[Last modified: November, 18 2024 11:55 AM]
I decided to analyse the body in a quotidian context that relates to my pilot research project: the experience of holding a baby. For parents, siblings, grandparents, carers, nursery workers, labor and delivery nurses, and many others, holding a baby is a frequent and ordinary part of their day. Yet a body ethnography of the experience, not just based on the infant but on the holder, is a surprisingly deep well of observations.
Let’s start with the universal aspects. When you hold a baby, you feel its physical weight in your arms. Much emphasis is placed on baby weight; in a birth announcement, a proud parent declares “7 lbs, 6 oz!” to indicate a healthy infant. Pediatricians rigorously document the weight gain of growing infants to ensure they’re receiving proper nutrition. The distribution of weight as you hold an infant also holds disproportionate importance; think of worried parents handing over a newborn with the admonishment to “Support the neck!”

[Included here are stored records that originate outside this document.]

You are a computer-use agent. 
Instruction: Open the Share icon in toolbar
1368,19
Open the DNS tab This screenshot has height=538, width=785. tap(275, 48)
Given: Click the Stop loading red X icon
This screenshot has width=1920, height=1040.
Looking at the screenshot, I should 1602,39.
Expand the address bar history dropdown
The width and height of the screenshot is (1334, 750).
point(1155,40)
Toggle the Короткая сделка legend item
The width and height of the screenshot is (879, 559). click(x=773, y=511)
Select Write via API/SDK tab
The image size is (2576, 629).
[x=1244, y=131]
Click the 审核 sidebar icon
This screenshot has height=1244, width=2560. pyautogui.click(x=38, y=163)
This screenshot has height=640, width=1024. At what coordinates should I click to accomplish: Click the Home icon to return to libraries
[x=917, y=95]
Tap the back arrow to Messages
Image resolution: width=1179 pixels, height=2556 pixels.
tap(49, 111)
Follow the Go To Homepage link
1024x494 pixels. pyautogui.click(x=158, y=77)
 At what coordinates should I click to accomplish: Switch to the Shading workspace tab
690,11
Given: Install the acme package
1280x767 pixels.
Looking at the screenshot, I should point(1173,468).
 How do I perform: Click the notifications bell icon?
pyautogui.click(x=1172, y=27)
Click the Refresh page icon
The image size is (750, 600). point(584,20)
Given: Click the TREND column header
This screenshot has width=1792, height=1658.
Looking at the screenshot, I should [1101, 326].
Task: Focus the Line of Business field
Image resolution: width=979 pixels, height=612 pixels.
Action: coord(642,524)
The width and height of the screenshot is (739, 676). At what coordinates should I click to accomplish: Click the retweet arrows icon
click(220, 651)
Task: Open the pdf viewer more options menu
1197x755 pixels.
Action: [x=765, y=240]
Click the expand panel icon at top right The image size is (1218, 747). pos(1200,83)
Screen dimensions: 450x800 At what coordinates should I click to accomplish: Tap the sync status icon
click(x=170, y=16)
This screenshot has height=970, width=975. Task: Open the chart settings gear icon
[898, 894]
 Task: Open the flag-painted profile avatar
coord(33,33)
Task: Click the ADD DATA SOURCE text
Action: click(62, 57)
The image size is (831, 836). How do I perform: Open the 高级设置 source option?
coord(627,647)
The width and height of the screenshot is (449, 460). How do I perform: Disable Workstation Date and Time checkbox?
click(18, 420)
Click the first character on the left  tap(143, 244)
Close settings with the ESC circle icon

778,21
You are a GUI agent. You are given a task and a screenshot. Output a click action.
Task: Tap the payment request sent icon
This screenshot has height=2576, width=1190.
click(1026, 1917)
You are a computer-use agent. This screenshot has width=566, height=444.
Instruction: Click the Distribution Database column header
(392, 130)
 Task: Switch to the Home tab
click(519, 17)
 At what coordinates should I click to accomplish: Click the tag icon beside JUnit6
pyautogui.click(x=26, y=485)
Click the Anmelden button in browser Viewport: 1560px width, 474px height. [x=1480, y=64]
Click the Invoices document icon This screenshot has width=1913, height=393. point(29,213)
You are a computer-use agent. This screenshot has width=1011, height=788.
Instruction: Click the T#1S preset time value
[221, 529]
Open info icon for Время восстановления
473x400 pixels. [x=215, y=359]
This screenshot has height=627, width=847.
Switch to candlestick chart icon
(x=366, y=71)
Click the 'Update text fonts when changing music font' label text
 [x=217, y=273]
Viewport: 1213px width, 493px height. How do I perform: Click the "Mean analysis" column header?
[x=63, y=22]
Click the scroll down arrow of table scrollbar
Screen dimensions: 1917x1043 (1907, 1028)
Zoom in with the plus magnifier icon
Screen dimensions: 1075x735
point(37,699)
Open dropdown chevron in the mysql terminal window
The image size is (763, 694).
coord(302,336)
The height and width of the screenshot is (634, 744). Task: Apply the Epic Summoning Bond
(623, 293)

You also feel the warmth of the baby in your arms, an obvious indication of metabolic processes that confirm, “Yes, this creature is alive.” You and the baby share body heat, a symbiotic exchange that is comforting for both parties.
Then there are the body techniques that are more contextual. How you hold the infant–cradled and upright against the chest, horizontal in your arms, held out in front of you–depends on the age of the baby and your familiarity with them. A seasoned dad comfortably holding a 6-month old with one arm while carrying trays of food at a family barbecue is having a different experience than a new teenage uncle getting handed his newborn nephew for the first time: the tension of the neck and shoulders, the slow movements and extreme caution, the hesitation about where to put his hands to ensure the baby isn’t hurt, dropped, or awakened. Both parties feel a similar emotion toward the baby–love–but context deeply affects their embodiment of the moment in question.
Let’s probe deeper, to involuntary body processes. A breastfeeding mother may take an infant into her arms and experience physical reactions without even beginning the feeding process. Just the weight, warmth, look, and smell of their baby is already priming their body to nourish the infant. Many mothers, myself included, would experience the tingling sensation of “letdown” in their breasts even before the infant latched on to begin nursing. It’s an extremely unique and peculiar sensation that I remember distinctly even now, six years since my last child was born. There is an entire library’s worth of body ethnography that could be written about the experience of breastfeeding, and all of it is mired up in cultural and social norms in addition to the physical processes.